We are given a circle, and a point outside the circle. A line is drawn from this point that just touches the circle at one spot; this is called a tangent line. We need to find the length of this tangent line. We know two important distances:
1. The distance from the center of the circle to any point on its edge (the radius), which is 9 cm.
2. The distance from the outside point to the very center of the circle, which is 15 cm.

**step2** Visualizing the Geometric Shape

Imagine drawing lines to connect these parts:
- Draw a line from the center of the circle straight to the point where the tangent touches the circle. This line is the radius, which is 9 cm long.
- Draw a line from the center of the circle to the outside point. This line is 15 cm long.
- The tangent line itself forms the third side of a shape.
These three lines together form a special triangle. The line from the center to the point of tangency (the radius) always meets the tangent line at a perfect square corner, which we call a right angle. So, these three lines make a "right-angled triangle".

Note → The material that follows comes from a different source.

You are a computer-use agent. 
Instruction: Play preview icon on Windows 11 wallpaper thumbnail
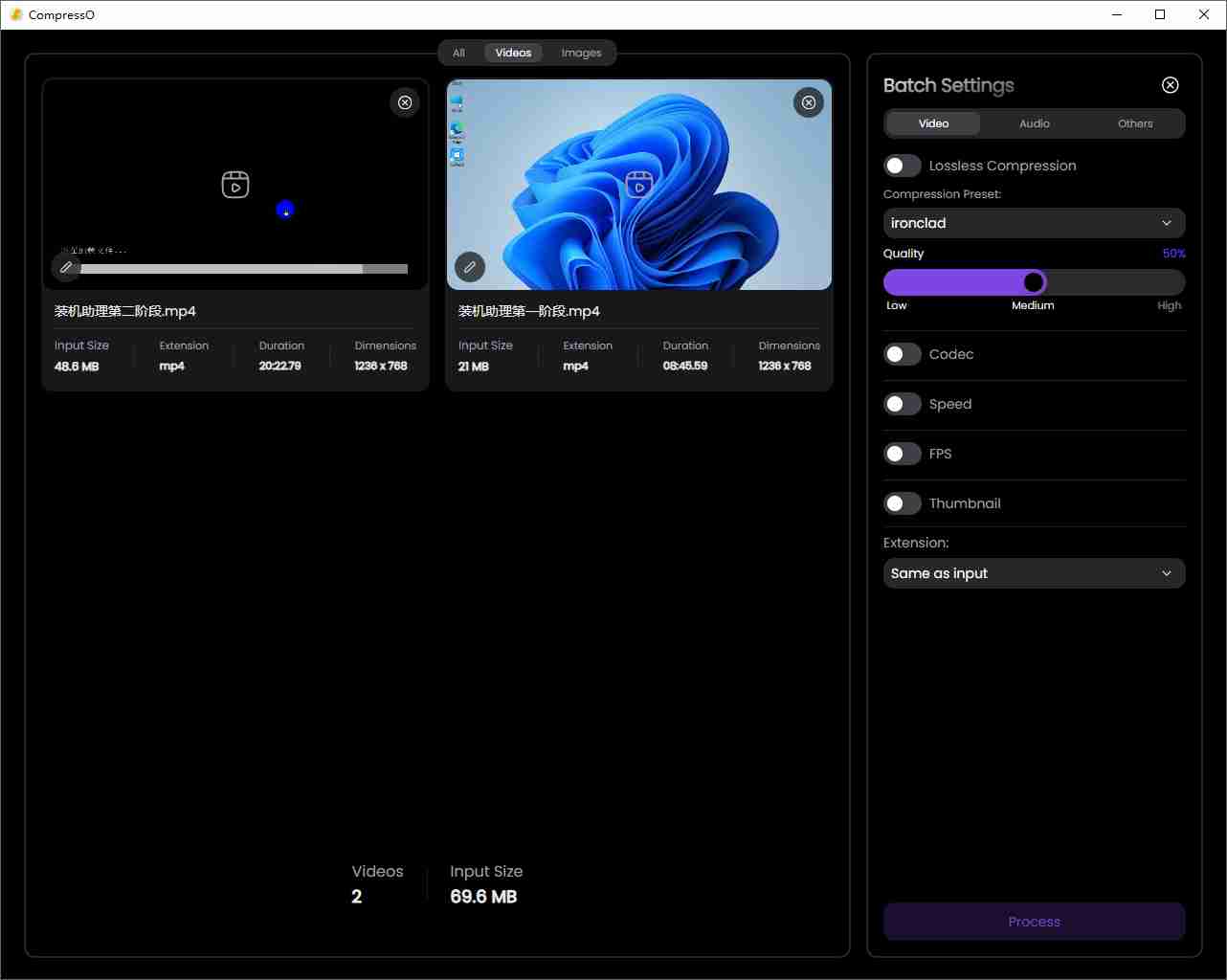(x=639, y=185)
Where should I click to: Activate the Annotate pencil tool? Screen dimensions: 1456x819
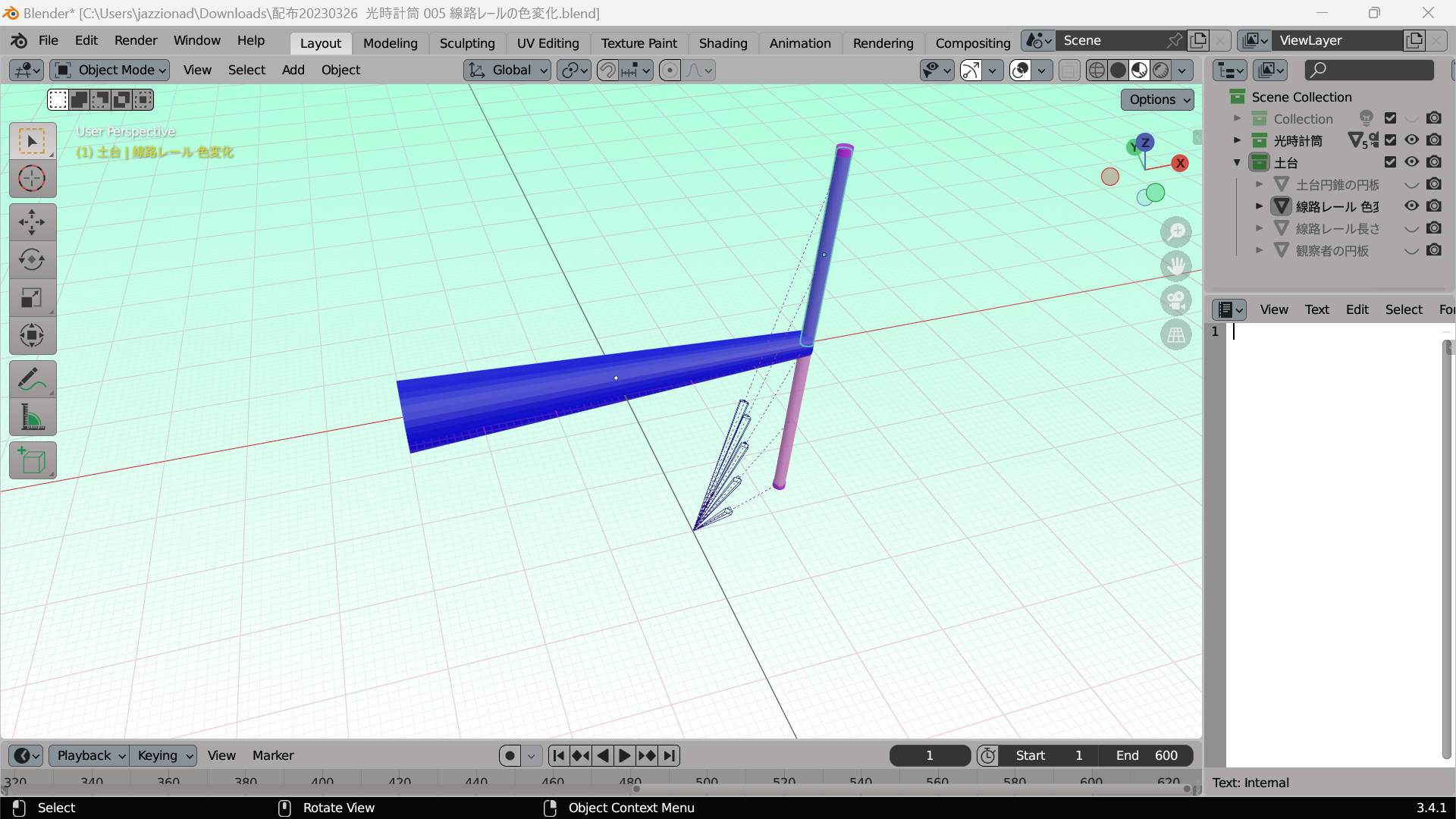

**step3** Identifying the Sides of the Right-Angled Triangle

In this right-angled triangle:
- One of the shorter sides is the radius, which is 9 cm.
- The longest side, which is opposite the right angle, is the line from the center to the outside point, measuring 15 cm.
- The other shorter side is the tangent line, and this is the length we need to find.

**step4** Recognizing a Special Number Pattern for Right-Angled Triangles

Sometimes, the side lengths of right-angled triangles follow special number patterns. One very common pattern is the "3, 4, 5" pattern. This means if the two shorter sides are 3 units and 4 units long, the longest side will be 5 units long. We can often use this pattern, or a version of it where all numbers are multiplied by the same factor, to solve for unknown sides.

**step5** Applying the Number Pattern to Our Measurements

Let's look at the known lengths in our triangle: 9 cm and 15 cm.
- We see that 9 can be made by multiplying 3 by 3 (3 x 3 = 9).
- We also see that 15 can be made by multiplying 5 by 3 (5 x 3 = 15).
Since one of our shorter sides is 3 times 3, and our longest side is 5 times 3, this means our triangle is a "3, 4, 5" triangle where all sides have been multiplied by 3. Therefore, the missing side (the tangent) must be the '4' from the pattern, also multiplied by 3.

**step6** Calculating the Length of the Tangent

To find the length of the tangent, we multiply 4 by 3:
4 x 3 = 12.
So, the length of the tangent from the point to the circle is 12 cm.